INSTRUCTIONS TO FOLLOW - Search the listing below for the string "data" and copy every line where it occurs.
|---|
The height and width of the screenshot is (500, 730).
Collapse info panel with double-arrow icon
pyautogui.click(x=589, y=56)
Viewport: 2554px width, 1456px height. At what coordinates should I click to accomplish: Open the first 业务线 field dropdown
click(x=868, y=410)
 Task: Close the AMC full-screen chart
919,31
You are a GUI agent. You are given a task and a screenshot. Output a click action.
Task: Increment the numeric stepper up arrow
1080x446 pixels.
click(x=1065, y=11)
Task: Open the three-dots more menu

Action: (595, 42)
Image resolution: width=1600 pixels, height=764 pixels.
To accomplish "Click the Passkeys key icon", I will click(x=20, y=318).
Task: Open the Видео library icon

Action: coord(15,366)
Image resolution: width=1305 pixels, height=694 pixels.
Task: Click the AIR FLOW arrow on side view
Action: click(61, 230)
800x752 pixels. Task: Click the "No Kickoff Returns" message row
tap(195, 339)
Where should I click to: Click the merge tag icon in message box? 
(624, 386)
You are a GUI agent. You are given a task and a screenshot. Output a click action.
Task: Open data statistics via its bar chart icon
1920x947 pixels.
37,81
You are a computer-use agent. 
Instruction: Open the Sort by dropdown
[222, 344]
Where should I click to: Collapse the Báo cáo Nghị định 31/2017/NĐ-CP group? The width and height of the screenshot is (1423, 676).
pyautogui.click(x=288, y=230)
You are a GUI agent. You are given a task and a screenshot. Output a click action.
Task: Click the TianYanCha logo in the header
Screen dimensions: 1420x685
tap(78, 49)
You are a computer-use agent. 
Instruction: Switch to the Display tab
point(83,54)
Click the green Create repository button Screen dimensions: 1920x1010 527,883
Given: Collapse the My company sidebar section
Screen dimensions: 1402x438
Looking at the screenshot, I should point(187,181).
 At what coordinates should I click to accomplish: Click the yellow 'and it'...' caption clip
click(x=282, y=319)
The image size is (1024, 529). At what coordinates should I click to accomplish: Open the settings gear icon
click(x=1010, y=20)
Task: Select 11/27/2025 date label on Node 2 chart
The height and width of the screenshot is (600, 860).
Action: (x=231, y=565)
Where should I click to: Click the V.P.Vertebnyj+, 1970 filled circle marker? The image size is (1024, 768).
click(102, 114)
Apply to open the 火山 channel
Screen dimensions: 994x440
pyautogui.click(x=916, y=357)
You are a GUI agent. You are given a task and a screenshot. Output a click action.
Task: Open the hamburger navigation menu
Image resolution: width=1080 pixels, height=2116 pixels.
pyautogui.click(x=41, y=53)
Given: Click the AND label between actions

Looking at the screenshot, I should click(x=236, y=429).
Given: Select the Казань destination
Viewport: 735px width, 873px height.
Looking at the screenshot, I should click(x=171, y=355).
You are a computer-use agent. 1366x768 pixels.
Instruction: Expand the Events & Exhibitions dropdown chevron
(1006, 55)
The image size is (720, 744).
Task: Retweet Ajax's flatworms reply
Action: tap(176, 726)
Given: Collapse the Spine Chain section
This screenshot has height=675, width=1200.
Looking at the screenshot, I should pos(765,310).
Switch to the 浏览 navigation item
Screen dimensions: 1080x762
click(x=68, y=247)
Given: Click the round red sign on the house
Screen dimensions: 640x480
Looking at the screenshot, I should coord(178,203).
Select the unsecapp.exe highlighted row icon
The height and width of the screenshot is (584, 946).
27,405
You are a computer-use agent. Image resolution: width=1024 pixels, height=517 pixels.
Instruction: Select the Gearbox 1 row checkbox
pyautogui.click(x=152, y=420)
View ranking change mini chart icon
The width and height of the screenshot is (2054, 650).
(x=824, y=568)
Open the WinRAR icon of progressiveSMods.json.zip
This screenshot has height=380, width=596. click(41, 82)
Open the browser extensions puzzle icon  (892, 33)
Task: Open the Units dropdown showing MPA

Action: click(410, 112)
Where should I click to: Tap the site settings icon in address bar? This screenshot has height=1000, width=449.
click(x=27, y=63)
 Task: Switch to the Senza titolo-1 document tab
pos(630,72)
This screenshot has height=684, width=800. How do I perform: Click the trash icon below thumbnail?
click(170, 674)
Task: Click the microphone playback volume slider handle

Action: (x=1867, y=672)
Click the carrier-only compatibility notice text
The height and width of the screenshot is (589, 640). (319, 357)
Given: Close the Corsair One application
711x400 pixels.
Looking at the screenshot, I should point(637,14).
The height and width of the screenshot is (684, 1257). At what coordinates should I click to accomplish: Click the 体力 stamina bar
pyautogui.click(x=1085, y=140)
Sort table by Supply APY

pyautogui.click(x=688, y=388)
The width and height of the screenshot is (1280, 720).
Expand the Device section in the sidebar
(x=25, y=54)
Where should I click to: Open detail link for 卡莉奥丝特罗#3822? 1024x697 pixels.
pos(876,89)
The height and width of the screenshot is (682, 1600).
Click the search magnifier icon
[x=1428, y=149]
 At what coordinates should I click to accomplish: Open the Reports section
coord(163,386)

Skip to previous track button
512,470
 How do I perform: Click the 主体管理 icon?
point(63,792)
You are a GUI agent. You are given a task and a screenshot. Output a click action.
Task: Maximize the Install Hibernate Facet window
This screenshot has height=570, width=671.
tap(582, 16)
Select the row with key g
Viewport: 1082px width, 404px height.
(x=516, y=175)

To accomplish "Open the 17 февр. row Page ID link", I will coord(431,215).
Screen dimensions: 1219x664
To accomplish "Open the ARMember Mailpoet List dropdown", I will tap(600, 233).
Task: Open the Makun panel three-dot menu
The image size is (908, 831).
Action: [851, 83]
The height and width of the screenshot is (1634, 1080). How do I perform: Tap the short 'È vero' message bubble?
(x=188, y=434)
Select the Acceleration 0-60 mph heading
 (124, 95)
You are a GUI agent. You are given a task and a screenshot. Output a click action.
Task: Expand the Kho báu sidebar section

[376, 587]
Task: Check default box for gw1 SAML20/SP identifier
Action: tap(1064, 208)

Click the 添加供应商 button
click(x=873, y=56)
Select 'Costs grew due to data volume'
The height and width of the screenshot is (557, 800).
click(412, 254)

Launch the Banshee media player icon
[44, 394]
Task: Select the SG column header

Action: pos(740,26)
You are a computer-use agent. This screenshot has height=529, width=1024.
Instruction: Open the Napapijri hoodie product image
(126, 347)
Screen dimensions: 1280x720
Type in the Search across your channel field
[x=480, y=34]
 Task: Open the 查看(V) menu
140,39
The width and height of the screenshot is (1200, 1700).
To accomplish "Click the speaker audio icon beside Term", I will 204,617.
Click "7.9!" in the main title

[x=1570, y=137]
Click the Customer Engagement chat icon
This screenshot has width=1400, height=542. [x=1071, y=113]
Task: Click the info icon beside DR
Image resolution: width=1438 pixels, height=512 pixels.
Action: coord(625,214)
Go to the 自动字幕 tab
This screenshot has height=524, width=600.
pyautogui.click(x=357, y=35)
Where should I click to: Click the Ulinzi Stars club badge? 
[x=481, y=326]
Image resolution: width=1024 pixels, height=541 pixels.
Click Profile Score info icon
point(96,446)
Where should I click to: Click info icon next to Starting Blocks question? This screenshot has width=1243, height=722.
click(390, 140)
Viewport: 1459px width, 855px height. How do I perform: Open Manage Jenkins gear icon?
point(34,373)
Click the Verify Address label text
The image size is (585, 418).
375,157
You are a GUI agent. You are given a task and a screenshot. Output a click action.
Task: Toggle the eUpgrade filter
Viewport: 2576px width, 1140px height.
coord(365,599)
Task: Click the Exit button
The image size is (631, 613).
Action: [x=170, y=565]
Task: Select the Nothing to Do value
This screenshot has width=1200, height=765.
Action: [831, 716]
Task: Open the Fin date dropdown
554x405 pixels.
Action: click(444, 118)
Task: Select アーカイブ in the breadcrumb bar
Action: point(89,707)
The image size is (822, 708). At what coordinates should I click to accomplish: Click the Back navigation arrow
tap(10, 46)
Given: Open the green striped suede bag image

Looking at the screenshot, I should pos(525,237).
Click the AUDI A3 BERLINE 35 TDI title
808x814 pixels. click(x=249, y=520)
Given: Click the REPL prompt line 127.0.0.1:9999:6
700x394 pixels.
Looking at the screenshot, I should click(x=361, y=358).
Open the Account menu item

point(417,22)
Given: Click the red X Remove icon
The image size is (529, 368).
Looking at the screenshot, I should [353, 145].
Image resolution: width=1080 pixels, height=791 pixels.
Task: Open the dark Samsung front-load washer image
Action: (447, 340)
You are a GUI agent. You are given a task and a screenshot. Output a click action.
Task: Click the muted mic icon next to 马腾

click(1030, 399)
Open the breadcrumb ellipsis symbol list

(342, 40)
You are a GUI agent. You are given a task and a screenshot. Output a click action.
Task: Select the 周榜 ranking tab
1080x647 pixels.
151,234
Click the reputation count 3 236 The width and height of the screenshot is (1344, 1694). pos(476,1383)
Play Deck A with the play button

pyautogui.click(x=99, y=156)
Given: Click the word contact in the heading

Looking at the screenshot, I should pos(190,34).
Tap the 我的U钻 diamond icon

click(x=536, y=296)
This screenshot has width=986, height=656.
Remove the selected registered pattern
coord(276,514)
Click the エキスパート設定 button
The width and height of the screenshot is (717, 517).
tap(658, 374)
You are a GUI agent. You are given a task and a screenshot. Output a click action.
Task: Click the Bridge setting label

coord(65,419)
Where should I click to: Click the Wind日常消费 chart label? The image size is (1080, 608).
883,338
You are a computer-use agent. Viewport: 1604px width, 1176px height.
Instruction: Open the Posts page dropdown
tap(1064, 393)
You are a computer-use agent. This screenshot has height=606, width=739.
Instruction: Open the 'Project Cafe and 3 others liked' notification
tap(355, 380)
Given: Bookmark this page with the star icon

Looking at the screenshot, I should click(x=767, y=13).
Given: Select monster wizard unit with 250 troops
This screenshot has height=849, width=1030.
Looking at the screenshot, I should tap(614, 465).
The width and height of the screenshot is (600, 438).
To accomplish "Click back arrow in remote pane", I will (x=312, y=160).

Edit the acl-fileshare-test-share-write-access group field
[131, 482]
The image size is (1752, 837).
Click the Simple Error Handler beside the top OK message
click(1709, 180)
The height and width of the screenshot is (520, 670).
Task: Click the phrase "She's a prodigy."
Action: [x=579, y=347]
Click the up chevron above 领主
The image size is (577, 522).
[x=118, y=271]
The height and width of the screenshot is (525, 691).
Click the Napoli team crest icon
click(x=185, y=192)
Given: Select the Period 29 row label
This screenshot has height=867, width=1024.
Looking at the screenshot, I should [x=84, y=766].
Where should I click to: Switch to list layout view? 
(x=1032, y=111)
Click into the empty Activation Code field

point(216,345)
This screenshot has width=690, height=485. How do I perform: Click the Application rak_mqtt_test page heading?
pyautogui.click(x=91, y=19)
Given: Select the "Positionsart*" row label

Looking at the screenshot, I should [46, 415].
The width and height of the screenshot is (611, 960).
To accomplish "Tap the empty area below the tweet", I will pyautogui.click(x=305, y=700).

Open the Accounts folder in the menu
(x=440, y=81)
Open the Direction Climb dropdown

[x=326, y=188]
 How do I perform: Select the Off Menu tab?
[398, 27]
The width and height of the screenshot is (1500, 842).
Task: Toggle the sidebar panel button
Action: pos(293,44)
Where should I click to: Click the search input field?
|---|
ANSWER TO THIS EXERCISE -
Task: Open data statistics via its bar chart icon
Select 'Costs grew due to data volume'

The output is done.